** Dataset excerpts **
Start of Block

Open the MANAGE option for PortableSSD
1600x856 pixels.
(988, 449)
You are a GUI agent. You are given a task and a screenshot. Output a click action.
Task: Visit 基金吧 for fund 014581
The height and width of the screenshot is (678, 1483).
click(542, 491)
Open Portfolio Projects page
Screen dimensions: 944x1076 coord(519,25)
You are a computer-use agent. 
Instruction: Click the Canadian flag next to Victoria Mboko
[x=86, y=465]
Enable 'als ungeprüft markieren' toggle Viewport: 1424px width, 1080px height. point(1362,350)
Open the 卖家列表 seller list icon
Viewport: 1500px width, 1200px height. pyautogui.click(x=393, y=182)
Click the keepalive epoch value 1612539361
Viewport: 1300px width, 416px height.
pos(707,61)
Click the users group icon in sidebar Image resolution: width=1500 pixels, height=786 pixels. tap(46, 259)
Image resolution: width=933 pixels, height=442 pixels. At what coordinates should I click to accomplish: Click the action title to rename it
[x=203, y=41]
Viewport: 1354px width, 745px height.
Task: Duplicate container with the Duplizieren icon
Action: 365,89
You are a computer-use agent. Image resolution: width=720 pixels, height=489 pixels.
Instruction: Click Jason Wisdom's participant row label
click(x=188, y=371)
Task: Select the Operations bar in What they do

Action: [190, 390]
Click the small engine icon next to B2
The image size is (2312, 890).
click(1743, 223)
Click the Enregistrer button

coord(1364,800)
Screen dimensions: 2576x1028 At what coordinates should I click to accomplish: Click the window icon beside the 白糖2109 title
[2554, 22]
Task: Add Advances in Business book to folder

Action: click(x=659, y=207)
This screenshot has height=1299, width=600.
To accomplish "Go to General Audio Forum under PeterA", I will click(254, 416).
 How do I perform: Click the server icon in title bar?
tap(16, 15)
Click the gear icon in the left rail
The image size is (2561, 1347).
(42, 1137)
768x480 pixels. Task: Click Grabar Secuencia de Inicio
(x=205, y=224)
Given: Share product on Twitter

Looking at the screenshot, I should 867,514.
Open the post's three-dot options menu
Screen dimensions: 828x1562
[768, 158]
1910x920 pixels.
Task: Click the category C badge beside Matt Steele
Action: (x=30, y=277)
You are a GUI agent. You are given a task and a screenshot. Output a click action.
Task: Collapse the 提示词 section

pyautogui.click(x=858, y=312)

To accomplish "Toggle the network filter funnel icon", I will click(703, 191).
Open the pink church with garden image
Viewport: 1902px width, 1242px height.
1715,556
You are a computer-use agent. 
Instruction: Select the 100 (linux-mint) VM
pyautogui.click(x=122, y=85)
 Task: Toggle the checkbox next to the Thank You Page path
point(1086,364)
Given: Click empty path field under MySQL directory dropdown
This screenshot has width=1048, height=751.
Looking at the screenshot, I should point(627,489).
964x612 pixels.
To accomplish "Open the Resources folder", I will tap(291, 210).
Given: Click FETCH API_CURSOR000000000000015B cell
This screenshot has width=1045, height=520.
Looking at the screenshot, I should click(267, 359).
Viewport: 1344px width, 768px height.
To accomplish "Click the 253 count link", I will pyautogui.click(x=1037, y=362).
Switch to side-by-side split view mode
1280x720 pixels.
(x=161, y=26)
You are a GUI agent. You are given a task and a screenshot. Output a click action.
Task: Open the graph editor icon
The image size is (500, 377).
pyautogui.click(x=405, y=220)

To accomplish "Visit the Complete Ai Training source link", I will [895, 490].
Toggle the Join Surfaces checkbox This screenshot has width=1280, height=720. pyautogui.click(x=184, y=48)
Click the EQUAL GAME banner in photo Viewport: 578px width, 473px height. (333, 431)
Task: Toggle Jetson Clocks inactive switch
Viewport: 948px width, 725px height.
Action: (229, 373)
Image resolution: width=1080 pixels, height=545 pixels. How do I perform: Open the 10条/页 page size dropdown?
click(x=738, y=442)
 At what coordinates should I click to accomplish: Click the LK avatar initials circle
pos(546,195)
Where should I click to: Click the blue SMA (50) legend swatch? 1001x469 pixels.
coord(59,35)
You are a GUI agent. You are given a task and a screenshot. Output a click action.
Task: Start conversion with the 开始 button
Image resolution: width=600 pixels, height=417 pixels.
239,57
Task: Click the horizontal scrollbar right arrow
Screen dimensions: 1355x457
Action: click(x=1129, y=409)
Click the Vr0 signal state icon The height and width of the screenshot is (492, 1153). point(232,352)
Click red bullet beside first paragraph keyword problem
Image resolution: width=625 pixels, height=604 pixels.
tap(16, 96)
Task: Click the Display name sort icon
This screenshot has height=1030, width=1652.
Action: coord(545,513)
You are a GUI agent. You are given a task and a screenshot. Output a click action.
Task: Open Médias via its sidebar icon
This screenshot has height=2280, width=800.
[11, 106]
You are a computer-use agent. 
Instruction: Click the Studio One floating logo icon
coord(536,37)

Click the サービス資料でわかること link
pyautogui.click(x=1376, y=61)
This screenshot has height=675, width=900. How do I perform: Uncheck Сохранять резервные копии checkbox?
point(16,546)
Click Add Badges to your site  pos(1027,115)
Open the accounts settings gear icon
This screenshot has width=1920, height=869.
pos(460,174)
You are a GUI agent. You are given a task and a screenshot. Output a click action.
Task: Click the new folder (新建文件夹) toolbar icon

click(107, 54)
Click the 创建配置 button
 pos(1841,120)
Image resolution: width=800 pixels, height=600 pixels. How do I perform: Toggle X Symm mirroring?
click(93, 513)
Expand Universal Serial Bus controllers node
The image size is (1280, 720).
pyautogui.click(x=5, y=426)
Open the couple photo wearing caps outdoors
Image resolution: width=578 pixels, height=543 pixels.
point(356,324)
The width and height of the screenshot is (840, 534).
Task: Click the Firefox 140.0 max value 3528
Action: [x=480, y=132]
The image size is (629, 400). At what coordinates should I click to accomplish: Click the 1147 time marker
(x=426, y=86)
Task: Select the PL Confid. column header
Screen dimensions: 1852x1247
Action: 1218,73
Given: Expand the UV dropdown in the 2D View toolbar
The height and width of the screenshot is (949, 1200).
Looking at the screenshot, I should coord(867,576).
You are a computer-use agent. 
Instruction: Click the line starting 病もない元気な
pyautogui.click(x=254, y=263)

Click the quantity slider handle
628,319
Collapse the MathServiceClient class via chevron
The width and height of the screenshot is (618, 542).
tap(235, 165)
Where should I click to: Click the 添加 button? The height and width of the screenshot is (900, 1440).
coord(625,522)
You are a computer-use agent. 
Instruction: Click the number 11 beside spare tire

End of Block

** Required work **
Taking the entries from their first line through the line with "Enable 'als ungeprüft", inclusive, restate each line word for word and give nothing else.

** Solution **
Open the MANAGE option for PortableSSD
1600x856 pixels.
(988, 449)
You are a GUI agent. You are given a task and a screenshot. Output a click action.
Task: Visit 基金吧 for fund 014581
The height and width of the screenshot is (678, 1483).
click(542, 491)
Open Portfolio Projects page
Screen dimensions: 944x1076 coord(519,25)
You are a computer-use agent. 
Instruction: Click the Canadian flag next to Victoria Mboko
[x=86, y=465]
Enable 'als ungeprüft markieren' toggle Viewport: 1424px width, 1080px height. point(1362,350)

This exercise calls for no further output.